##### Data to examine

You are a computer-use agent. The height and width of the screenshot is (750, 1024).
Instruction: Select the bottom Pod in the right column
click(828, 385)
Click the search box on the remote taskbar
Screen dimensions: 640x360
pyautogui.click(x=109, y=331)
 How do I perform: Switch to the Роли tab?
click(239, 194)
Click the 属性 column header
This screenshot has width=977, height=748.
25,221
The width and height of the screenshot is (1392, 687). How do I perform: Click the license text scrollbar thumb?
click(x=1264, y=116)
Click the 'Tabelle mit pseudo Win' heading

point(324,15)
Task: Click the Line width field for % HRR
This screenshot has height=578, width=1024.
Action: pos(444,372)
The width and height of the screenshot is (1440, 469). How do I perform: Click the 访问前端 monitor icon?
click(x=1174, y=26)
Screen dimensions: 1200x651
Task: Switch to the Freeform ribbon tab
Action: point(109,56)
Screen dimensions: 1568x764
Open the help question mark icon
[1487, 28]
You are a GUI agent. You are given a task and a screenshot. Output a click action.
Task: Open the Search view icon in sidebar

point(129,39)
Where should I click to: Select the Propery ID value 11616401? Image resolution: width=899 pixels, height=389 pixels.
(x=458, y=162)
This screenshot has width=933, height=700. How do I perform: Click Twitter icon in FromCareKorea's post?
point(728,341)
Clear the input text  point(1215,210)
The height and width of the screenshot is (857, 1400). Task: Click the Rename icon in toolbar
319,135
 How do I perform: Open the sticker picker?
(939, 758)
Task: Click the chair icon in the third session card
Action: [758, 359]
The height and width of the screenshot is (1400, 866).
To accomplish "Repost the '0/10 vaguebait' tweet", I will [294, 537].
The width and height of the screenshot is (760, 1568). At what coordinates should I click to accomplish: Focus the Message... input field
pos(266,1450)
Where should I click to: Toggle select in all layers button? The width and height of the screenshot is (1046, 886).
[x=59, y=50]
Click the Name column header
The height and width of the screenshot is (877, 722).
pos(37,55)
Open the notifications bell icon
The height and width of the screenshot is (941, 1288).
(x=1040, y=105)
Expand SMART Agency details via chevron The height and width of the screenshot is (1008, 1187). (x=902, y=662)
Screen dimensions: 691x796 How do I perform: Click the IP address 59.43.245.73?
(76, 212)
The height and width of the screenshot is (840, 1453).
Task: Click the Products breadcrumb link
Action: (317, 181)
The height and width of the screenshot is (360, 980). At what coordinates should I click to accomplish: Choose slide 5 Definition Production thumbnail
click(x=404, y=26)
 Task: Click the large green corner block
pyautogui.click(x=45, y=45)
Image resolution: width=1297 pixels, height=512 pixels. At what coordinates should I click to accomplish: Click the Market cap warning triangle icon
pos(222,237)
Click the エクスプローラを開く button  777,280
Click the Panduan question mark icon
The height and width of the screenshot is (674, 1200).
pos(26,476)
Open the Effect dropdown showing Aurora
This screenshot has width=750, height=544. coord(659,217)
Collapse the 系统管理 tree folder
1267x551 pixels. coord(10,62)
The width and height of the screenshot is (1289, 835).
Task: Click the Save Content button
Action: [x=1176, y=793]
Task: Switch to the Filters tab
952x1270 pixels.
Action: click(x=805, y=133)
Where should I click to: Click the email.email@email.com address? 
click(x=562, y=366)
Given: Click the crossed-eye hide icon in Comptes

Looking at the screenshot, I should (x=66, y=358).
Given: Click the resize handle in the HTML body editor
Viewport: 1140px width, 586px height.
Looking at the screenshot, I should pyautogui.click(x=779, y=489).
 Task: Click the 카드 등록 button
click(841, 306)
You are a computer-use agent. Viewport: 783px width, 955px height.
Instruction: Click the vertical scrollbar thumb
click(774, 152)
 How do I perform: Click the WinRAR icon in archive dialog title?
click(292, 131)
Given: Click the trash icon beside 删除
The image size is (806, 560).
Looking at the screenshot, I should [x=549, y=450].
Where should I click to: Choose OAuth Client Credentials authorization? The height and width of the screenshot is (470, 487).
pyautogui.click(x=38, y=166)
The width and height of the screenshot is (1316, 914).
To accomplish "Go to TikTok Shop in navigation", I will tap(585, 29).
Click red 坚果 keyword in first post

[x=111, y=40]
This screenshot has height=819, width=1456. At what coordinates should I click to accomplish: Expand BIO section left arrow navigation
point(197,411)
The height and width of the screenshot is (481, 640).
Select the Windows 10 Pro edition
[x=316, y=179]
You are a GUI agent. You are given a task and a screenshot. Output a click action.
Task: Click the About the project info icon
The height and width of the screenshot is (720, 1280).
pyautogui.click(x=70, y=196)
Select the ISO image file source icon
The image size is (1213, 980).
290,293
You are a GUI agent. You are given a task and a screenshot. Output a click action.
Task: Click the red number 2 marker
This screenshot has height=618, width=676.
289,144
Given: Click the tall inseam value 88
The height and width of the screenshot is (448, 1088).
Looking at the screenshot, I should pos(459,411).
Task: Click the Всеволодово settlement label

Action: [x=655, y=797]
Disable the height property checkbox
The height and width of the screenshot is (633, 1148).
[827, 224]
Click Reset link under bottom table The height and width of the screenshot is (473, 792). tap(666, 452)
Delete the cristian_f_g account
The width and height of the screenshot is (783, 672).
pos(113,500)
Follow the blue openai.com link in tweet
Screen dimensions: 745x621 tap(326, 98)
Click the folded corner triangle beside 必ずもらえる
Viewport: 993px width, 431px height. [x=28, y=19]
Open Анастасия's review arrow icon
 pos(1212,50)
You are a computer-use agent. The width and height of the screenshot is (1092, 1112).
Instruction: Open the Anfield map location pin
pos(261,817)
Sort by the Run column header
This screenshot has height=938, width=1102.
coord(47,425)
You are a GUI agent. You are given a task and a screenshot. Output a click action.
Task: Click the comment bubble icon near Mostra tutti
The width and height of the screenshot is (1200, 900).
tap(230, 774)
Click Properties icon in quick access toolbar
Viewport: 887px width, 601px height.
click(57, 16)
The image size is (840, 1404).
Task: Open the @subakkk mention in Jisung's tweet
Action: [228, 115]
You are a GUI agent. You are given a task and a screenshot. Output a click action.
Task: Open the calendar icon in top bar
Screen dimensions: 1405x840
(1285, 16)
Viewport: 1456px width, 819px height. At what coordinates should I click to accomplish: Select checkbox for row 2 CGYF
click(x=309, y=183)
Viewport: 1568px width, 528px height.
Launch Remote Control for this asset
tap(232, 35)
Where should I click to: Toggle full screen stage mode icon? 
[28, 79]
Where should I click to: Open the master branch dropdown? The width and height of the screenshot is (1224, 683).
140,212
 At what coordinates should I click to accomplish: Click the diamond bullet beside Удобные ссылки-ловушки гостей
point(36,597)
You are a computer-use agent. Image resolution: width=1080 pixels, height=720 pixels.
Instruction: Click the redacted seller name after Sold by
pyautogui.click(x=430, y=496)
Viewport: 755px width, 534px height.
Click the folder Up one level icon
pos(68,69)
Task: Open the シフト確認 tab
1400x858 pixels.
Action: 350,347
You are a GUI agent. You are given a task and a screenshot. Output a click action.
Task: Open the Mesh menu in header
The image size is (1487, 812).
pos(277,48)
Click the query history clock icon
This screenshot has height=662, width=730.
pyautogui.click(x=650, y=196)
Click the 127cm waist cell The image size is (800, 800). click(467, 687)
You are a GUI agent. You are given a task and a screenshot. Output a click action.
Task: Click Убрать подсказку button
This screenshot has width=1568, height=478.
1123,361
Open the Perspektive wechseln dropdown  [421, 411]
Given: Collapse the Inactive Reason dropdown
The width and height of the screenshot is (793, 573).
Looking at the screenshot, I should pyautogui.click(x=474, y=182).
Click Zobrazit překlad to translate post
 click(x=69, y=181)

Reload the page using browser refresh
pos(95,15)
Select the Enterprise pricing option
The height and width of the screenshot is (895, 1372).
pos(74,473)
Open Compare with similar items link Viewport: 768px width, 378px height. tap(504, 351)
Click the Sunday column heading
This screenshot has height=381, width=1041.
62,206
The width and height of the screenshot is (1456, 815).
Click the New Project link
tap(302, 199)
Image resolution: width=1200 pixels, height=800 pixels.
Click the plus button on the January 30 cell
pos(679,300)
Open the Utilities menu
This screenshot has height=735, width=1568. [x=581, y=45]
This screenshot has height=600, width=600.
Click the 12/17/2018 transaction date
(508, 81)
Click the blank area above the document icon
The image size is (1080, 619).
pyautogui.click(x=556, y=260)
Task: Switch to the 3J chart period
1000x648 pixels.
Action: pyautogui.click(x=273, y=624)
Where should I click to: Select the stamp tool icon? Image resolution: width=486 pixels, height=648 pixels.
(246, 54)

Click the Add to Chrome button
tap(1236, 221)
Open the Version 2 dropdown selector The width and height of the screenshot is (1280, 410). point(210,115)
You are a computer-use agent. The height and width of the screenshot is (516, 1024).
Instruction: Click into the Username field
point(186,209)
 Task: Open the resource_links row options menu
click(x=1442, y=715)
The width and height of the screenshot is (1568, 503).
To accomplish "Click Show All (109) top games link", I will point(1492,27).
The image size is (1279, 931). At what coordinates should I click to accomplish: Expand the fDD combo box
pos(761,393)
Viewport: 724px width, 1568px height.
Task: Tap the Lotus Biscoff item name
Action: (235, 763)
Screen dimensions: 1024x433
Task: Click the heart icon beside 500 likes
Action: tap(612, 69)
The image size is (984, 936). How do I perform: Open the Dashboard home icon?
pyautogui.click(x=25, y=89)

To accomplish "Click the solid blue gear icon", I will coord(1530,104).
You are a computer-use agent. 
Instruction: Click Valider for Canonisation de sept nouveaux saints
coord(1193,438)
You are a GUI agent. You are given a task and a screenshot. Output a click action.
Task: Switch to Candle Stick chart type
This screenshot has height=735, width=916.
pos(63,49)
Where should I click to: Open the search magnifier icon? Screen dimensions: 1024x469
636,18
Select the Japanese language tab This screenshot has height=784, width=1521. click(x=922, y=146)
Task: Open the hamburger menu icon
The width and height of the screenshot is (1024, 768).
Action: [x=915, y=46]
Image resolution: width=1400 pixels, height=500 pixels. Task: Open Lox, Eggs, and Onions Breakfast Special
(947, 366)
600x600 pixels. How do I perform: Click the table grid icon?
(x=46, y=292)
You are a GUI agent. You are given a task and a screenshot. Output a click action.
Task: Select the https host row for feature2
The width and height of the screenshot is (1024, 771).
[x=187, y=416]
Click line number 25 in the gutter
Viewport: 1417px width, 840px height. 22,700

##########

Exercise instructions:
Could you work out how many lines of the data above contain the word "computer"? Give only the number.

Solution to this exercise:
6